# Instructions to follow:
Locate each line in the records containing "computer". Copy it.

[Saved data entries]
[Start of section]

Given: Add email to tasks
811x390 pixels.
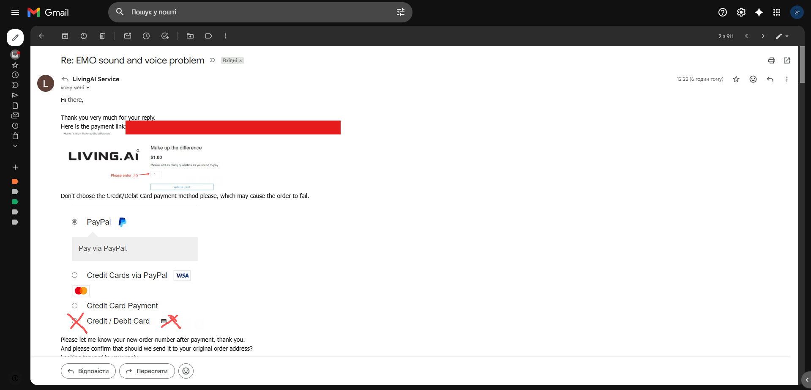Looking at the screenshot, I should coord(165,36).
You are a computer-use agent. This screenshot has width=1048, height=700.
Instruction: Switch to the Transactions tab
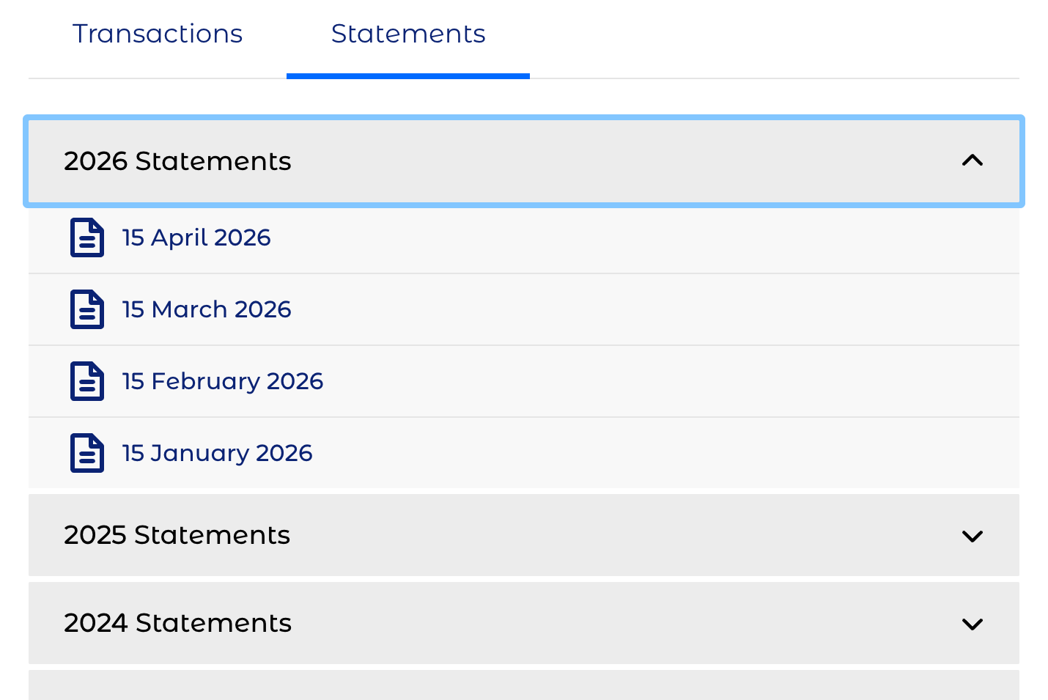click(x=157, y=34)
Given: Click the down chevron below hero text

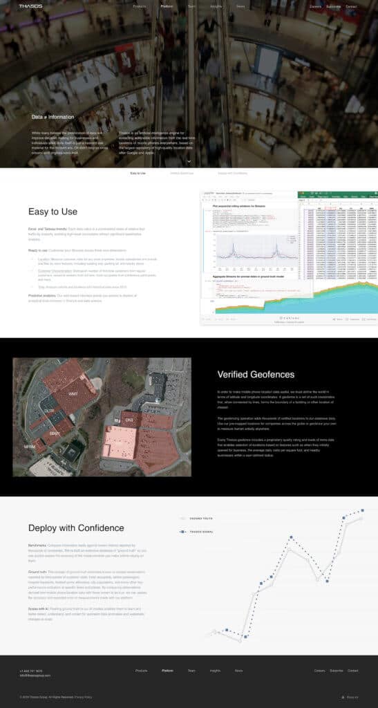Looking at the screenshot, I should [189, 161].

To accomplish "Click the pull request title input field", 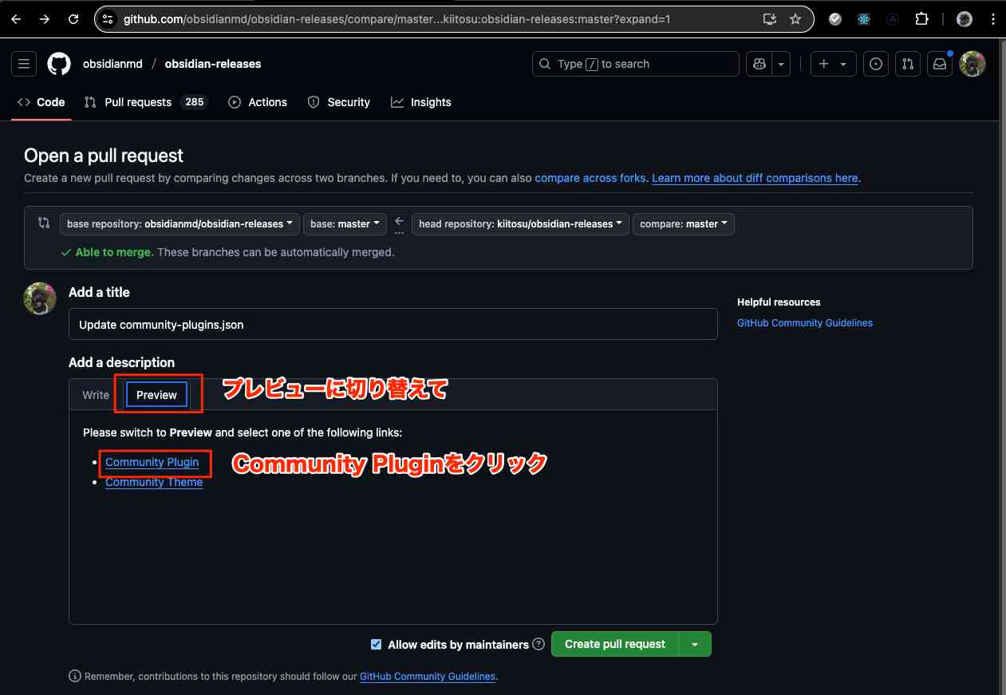I will 393,325.

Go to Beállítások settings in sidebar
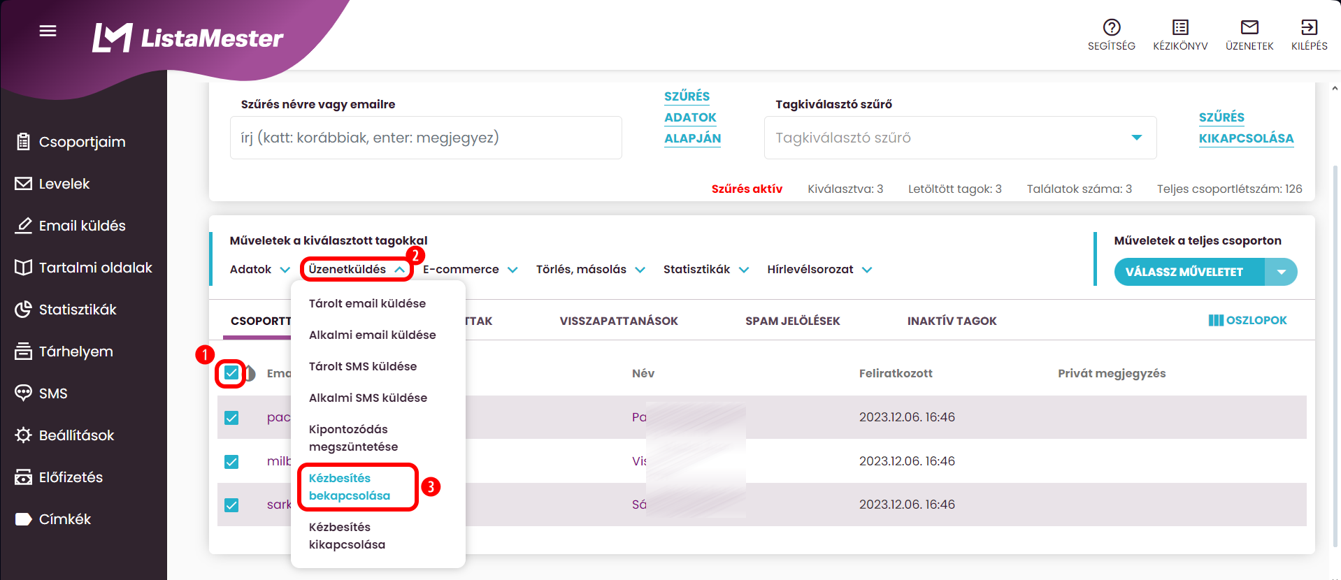pyautogui.click(x=76, y=435)
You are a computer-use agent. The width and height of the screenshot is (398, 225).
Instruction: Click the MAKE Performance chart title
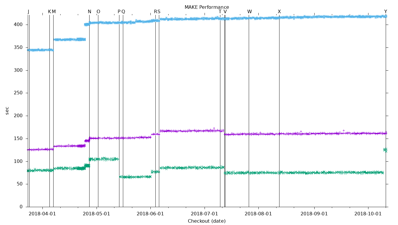point(207,7)
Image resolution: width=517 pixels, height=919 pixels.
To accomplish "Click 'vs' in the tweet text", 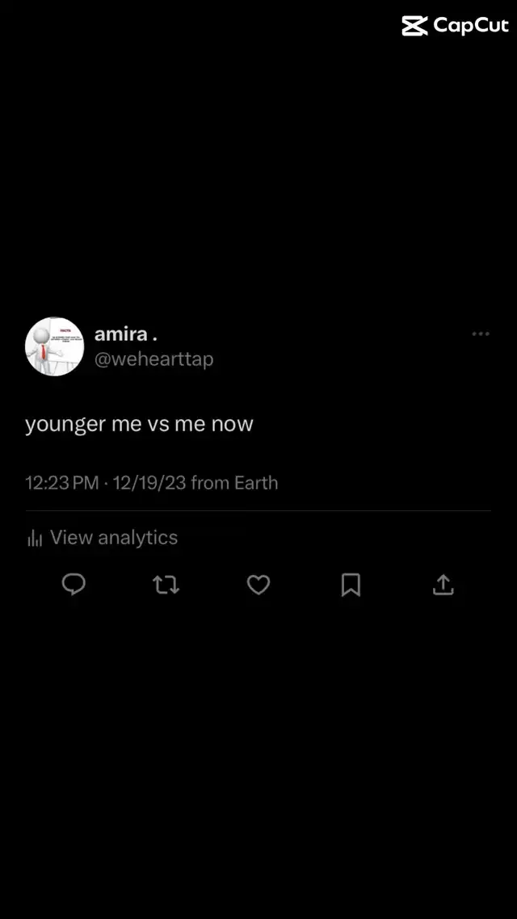I will point(158,424).
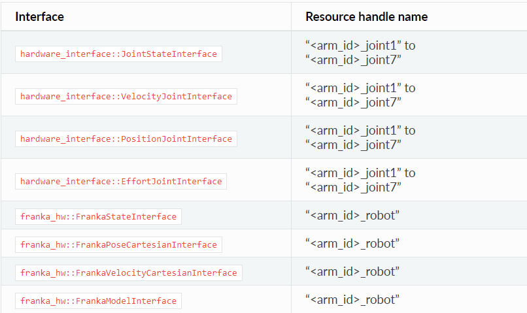
Task: Click the robot handle text in FrankaStateInterface row
Action: [352, 216]
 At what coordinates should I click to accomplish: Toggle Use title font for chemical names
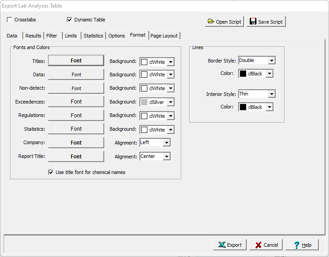[51, 172]
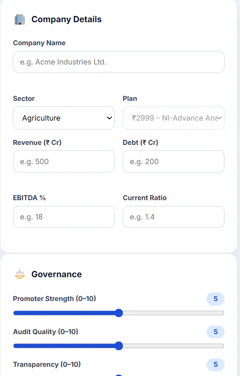
Task: Click the building icon beside Company Details
Action: [x=20, y=19]
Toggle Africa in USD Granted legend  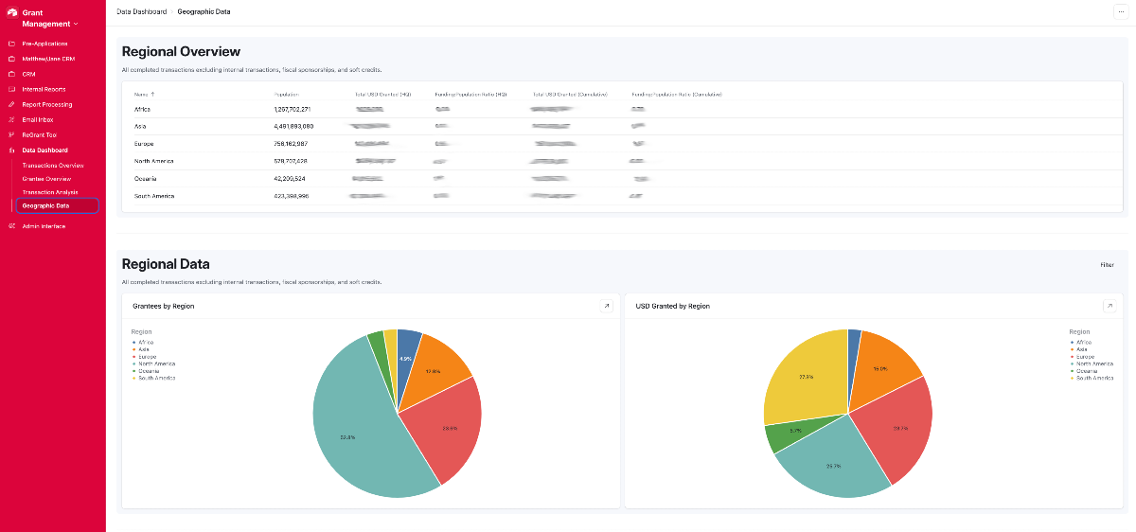pos(1083,342)
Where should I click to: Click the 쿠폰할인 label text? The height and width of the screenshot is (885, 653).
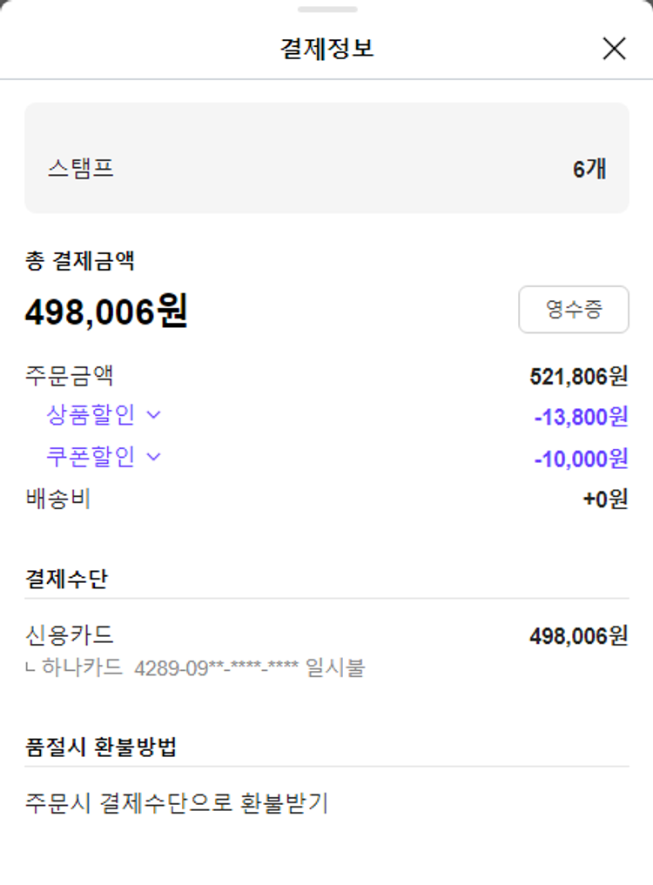coord(91,457)
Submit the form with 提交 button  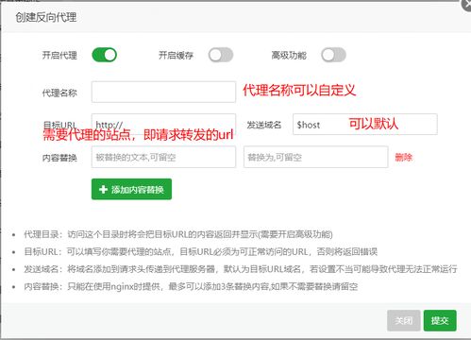tap(440, 320)
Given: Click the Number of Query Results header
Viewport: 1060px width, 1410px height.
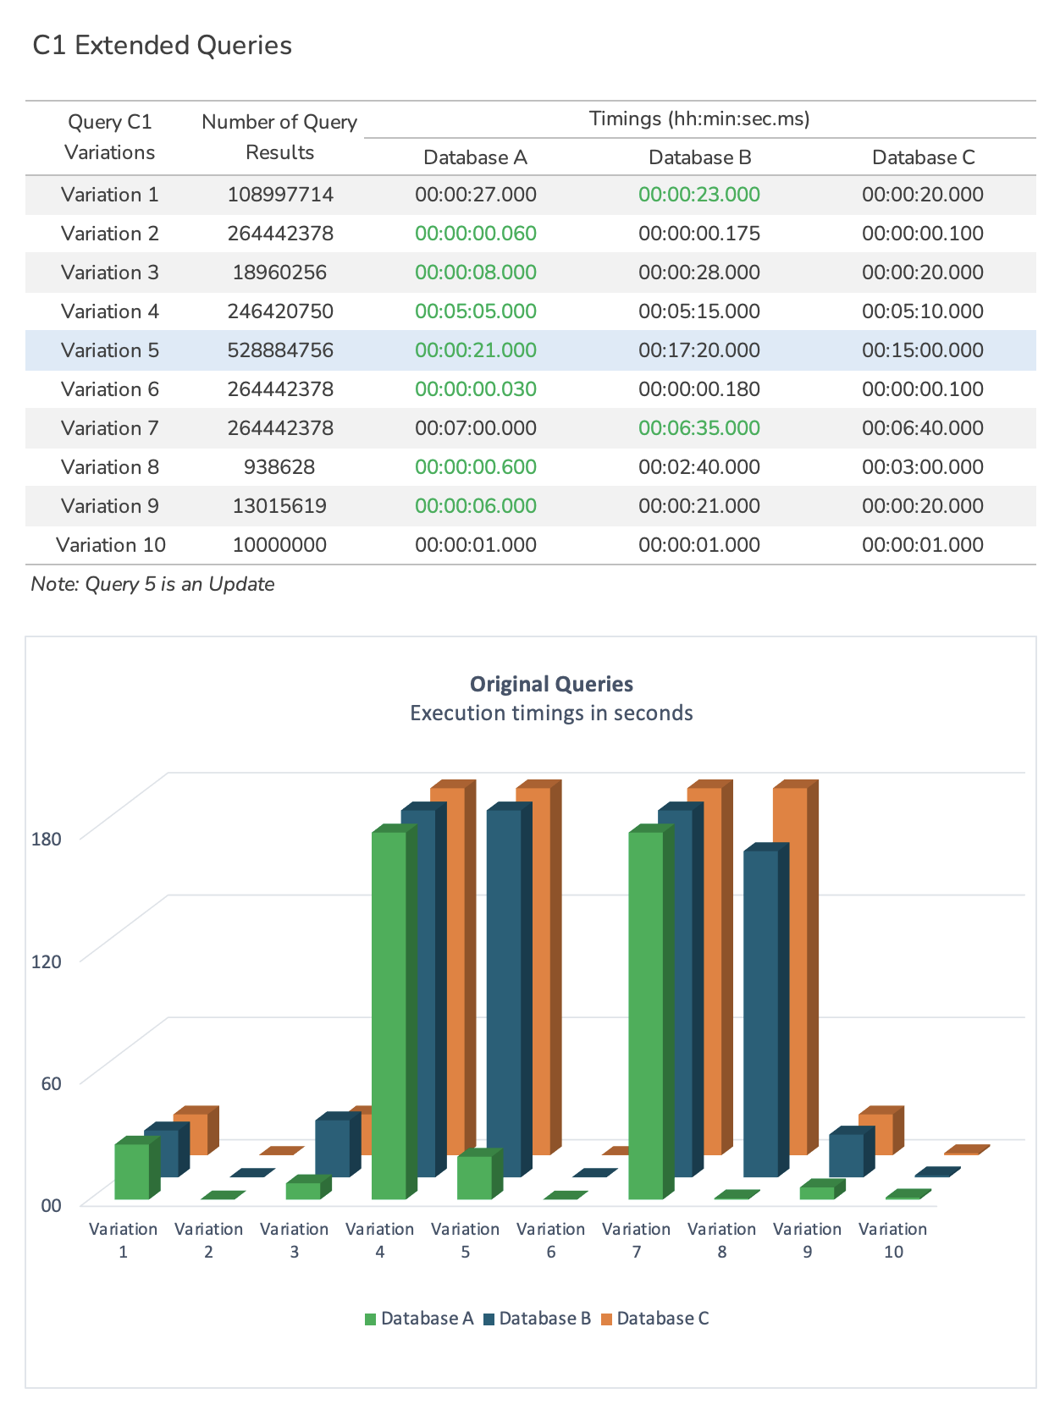Looking at the screenshot, I should pos(279,137).
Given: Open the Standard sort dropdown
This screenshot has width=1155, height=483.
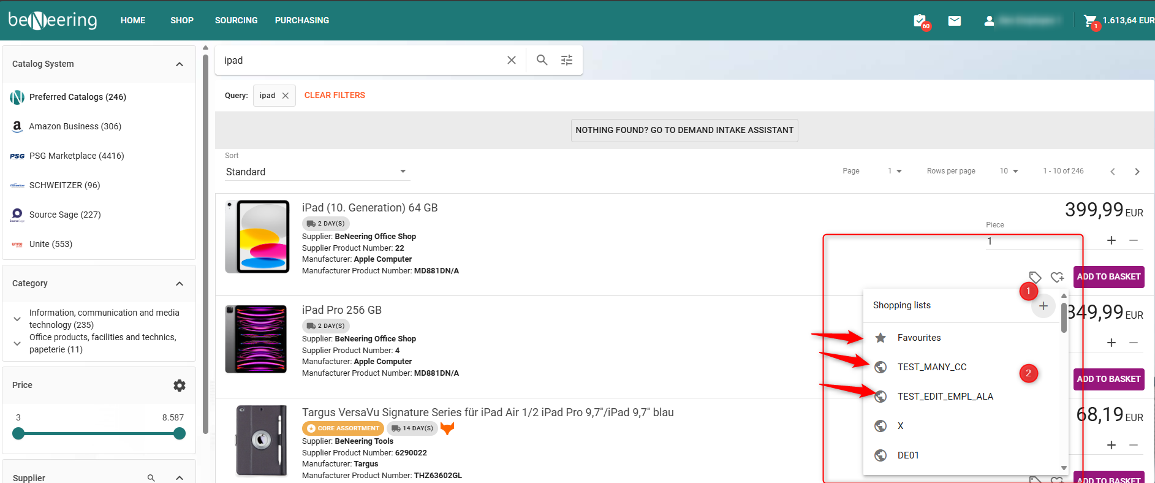Looking at the screenshot, I should tap(316, 172).
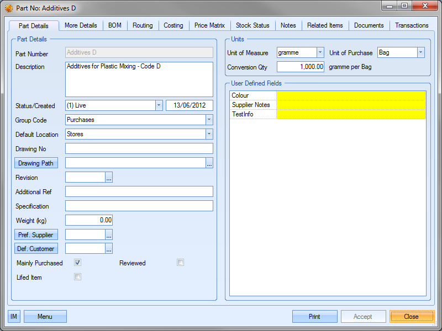Screen dimensions: 442x331
Task: Click the yellow Colour user-defined field
Action: (351, 95)
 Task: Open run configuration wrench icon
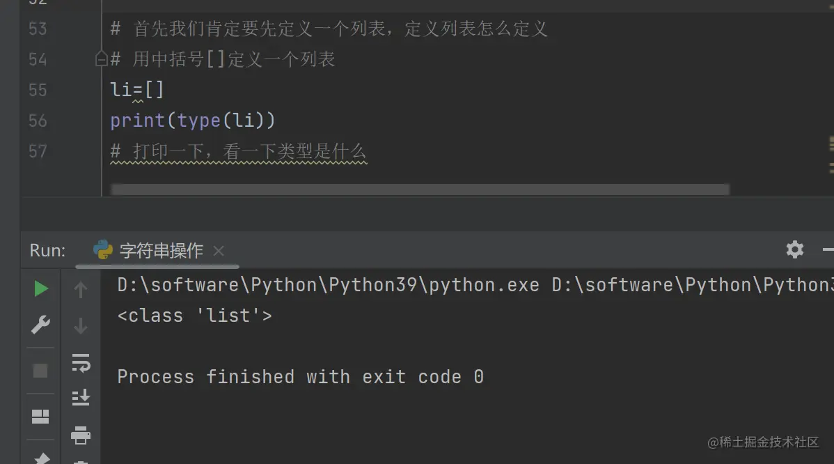coord(41,325)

[End of section]

# Task solution:
You are a computer-use agent. This screenshot has width=1048, height=700.
You are a computer-use agent. The width and height of the screenshot is (398, 225).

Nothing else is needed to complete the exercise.